After years of hounding, and sometimes begging, Columbia dog owners have the park they've been waiting for as the Columbia Association DogPark opened its gates for the first time this past weekend.

The 2.7-acre DogPark, which is at 5901 Rivendell Lane in Columbia's Village of Harper's Choice, opened May 24 to about 100 patrons and their four-legged companions.

Sean Harbaugh, the Columbia Association's assistant division director of Open Space, declared the park a hit.

"This was a great reception from the local community," Harbaugh said. "We were really excited to see all different types of dogs that came out."

Harbaugh said the DogPark had 55 households pre-register for annual memberships and that an additional 31 memberships were generated on Saturday. Annual memberships are $35 for residents and $40 for non-residents.

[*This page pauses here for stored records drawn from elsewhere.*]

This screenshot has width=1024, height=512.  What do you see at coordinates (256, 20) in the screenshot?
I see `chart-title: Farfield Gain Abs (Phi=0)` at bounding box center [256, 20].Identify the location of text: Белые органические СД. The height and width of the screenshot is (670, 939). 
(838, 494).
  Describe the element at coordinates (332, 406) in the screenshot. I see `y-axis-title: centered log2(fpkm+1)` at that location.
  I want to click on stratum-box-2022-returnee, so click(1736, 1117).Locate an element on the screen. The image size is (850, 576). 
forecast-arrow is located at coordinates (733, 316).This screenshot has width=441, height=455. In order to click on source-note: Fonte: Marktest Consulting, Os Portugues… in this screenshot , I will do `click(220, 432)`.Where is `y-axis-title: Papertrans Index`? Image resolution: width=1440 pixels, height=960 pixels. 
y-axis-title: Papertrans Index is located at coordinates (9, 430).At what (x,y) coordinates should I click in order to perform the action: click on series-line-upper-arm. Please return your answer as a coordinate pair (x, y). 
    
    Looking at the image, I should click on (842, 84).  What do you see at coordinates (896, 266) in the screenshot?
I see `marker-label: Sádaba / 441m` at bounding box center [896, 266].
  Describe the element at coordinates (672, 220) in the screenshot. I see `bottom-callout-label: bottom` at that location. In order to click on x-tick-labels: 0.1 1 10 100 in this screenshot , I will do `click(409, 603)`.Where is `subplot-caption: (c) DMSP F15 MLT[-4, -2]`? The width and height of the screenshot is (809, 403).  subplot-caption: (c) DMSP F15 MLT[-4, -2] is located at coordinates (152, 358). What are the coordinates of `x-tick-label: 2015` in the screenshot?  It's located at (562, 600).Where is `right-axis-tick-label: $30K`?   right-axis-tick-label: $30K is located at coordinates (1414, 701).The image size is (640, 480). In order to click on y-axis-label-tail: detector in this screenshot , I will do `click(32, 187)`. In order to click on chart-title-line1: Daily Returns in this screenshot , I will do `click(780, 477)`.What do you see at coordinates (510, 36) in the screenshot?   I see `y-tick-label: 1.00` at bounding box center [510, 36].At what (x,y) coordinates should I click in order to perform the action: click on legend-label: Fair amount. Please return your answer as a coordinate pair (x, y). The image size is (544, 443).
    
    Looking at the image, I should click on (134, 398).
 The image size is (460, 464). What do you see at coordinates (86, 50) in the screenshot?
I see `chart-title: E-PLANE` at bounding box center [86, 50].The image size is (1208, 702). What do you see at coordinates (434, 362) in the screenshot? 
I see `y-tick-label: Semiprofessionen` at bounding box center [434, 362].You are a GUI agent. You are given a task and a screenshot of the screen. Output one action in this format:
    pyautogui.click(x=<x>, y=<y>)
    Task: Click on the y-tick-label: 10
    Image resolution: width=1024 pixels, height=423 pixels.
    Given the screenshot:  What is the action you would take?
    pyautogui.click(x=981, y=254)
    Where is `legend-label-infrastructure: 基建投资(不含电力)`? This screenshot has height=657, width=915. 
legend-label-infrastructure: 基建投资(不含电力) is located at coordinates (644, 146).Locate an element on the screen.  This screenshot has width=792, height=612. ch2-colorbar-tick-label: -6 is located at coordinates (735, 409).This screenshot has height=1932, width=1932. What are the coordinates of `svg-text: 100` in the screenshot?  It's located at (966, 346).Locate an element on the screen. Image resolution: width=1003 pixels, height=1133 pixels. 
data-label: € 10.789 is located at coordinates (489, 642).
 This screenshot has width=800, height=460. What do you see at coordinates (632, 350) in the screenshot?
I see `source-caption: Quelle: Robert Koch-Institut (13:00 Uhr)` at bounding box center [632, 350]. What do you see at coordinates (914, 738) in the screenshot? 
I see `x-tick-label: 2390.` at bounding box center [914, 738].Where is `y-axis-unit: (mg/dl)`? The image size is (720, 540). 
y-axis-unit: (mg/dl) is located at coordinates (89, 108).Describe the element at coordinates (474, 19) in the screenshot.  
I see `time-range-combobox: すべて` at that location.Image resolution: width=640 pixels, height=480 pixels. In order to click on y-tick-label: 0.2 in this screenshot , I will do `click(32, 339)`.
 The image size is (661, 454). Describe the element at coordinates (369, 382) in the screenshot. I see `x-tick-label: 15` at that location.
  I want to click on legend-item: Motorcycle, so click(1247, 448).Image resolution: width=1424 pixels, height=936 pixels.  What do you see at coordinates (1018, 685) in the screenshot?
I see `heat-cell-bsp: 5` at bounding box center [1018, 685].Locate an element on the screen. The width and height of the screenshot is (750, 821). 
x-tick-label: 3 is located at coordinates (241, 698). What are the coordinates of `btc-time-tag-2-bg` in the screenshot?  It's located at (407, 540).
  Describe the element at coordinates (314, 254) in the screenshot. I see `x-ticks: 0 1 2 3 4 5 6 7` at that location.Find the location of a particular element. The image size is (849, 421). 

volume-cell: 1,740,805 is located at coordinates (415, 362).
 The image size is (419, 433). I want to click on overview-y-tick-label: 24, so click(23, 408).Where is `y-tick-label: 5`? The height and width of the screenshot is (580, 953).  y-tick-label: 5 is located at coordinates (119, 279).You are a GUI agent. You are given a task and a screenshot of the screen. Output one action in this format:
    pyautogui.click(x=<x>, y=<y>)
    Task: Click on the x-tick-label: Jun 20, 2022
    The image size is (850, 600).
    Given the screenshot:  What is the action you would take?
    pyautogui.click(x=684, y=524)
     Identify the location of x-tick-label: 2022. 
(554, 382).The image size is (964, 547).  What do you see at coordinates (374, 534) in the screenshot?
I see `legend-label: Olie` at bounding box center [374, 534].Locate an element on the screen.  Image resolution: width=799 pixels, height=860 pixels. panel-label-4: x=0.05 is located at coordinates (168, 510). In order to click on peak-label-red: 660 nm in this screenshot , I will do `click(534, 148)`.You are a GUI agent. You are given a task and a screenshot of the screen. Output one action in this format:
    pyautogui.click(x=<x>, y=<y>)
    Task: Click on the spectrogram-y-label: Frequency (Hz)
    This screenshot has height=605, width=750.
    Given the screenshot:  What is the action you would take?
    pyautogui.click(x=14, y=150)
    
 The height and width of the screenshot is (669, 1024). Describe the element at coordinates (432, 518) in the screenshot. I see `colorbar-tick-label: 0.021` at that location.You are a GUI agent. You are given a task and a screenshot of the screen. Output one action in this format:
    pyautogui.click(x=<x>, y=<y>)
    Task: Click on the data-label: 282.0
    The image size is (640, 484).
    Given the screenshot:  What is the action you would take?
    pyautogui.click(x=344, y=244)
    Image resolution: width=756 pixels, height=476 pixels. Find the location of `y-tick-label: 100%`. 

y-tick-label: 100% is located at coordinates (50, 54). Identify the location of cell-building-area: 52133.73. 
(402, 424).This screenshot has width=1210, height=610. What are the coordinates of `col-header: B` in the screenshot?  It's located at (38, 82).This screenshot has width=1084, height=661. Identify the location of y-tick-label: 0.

Harbaugh said the Columbia Association also sold 47 day passes, which cost $5 for residents and $6 for non-residents. To register, handlers need to fill out an application and liability waiver form and need to provide a copy of a current dog license and rabies certification.

The DogPark has two enclosures. One is for small dogs, under 25 pounds, and is less than an acre. The other area is 2 acres and is for larger dogs, although Harbaugh said it accommodates the occasional "small dog with a big personality."

Harbaugh said the facility is open from sunup to sundown, seven days a week, except for Thursday mornings, when it will be closed for maintenance.

The DogPark has been a long time coming for Columbia. The idea was approved in summer 2012 and was scheduled to open in summer 2013. However, issues with the site and funding -- an additional $55,000 was needed to build it -- delayed it for almost a year.

The only other dog park in Howard County is at Worthington Park in Ellicott City.

"Everyone was really excited for it to open this year," Harbaugh said.

He added that the DogPark was something that fits with the services the Columbia Association offers.

"It's your traditional park amenity," he said. "It is in line with the types of amenities and program services we provide to our community."